Marion Marechal-Le Pen did even better in the vast southeastern Provence-Alpes-Cote d'Azur on 42 percent.

"I expect to gain enough momentum in this first round to be optimistic about the second round" next Sunday, Marine Le Pen said as she cast her vote earlier in the day.

However, these regional elections only mark the first round. The next round elections take place on 13 December.

A grouping of right-wing parties took between 27 and 27.4 percent, the estimates showed, while the ruling Socialist party and its allies took 23.5 percent.

FN vice-president Florian Philippot told AFP the results showed they were "very much the first party of France".

According to the analyst Dominique Albertini, a writer for the French newspaper Liberation, these National Front electoral victories could easily propel Marine Le Pen into becoming a presidential candidate.

"Five years ago, Le Pen's party was totally absent from 10 of the 22 former regional councils and only had 118 elected representatives at this level. This figure will have been comfortably overtaken by the end of the second round, which will give the National Front an unrivalled presence at the regional level and will make the task of collecting 500 signatures for Marine Le Pen's candidacy at the presidential elections in 2017 a mere formality."

France's regions have recently been consolidated and given more power over areas such as schools, transport and support for local businesses.

President Francois Hollande, who cast his vote in Tulle in central France, has seen his personal ratings surge as a result of his hardline approach since the November 13 attacks in Paris.

But his Socialist Party has languished behind the FN and the centre-right Republicans led by former president Nicolas Sarkozy.

The FN was also seen as in with a chance in the eastern Alsace-Champagne-Ardennes-Lorraine region that borders Belgium and Germany, according to polls by Ipsos and Odoxa.

If traditional parties refuse to join forces against them, analysts predict the FN could take all three regions in the second round on 13 December. 

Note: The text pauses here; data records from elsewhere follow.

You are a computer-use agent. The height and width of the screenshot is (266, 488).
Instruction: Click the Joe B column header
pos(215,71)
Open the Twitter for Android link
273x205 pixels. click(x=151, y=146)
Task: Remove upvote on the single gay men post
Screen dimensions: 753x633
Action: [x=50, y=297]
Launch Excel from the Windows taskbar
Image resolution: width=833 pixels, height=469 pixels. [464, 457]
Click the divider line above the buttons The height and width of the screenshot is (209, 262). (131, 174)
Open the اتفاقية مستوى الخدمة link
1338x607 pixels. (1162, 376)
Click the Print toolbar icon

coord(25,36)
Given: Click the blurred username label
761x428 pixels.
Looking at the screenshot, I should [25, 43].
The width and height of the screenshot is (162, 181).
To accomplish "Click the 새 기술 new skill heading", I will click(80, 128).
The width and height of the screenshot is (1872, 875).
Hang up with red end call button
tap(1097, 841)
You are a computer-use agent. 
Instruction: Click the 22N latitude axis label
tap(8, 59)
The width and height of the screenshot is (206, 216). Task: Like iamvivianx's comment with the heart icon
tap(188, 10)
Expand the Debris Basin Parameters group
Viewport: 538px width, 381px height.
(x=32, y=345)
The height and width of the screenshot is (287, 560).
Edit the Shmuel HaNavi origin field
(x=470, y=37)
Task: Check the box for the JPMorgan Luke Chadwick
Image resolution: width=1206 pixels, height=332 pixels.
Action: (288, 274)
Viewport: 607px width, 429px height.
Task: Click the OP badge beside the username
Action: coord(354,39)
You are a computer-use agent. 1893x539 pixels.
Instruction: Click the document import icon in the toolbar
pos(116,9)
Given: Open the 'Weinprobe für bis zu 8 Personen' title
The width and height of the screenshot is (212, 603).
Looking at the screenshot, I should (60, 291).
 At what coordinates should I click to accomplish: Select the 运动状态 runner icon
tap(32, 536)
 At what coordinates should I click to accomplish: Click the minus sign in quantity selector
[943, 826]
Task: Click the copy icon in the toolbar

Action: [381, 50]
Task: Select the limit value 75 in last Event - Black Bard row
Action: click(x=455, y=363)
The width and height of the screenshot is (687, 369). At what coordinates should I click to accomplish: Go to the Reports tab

Victory would not only put the party at the head of a regional government for the first time, but would also give Marine Le Pen a springboard for her presidential bid in 2017.

In her campaign, she has focused repeatedly on the migrant camp in Calais known as "The Jungle" where thousands of people are camped trying to reach Britain and northern Europe.

With the FN also locked in a close race for Burgundy and Franche-Comte in the east, politicians across the spectrum appealed to their supporters to head off a historic victory by the party.

French politicians from the centre-left and right have expressed concerns about the National Front’s results.

Bordeaux Mayor Alain Juppé, a former foreign minister and a political heavy weight of centre right, said:" We have to act lucidly, faced with the advance of the National Front.

"I save my comments for tomorrow's meeting of the political leadership of the Republicans. We have to take up the fight again, because the National Front offers no feasible solution to the problems of national security and unemployment."

In the middle of the campaign, Prime Minister Manuel Valls called the FN “antisemitic and racist” and suggested that all the leftist parties form an alliance with the centre-right to block Le Pen.

Ahead of the vote, alls urged party activists to "appeal to patriotism" to ensure a massive turnout, with Le Pen accusing him of waging "total war" against her.

The FN - whose leaders have repeatedly linked immigration with terrorism - has been climbing in the polls since the gun and suicide bombing attacks in Paris.

When it emerged that at least two of the attackers had entered Europe posing as migrants, the FN went to town with a message of "we told you so."

But any election triumph will depend on whether the other parties are able to forge alliances against it.

Socialist leaders will begin talks after the first results on Sunday to decide whether to withdraw from some second-round battles, while the Republicans' strategy meeting is set for Monday.

One Socialist expected to win is Defence Minister Jean-Yves Le Drian, a popular choice in the northwestern Brittany region.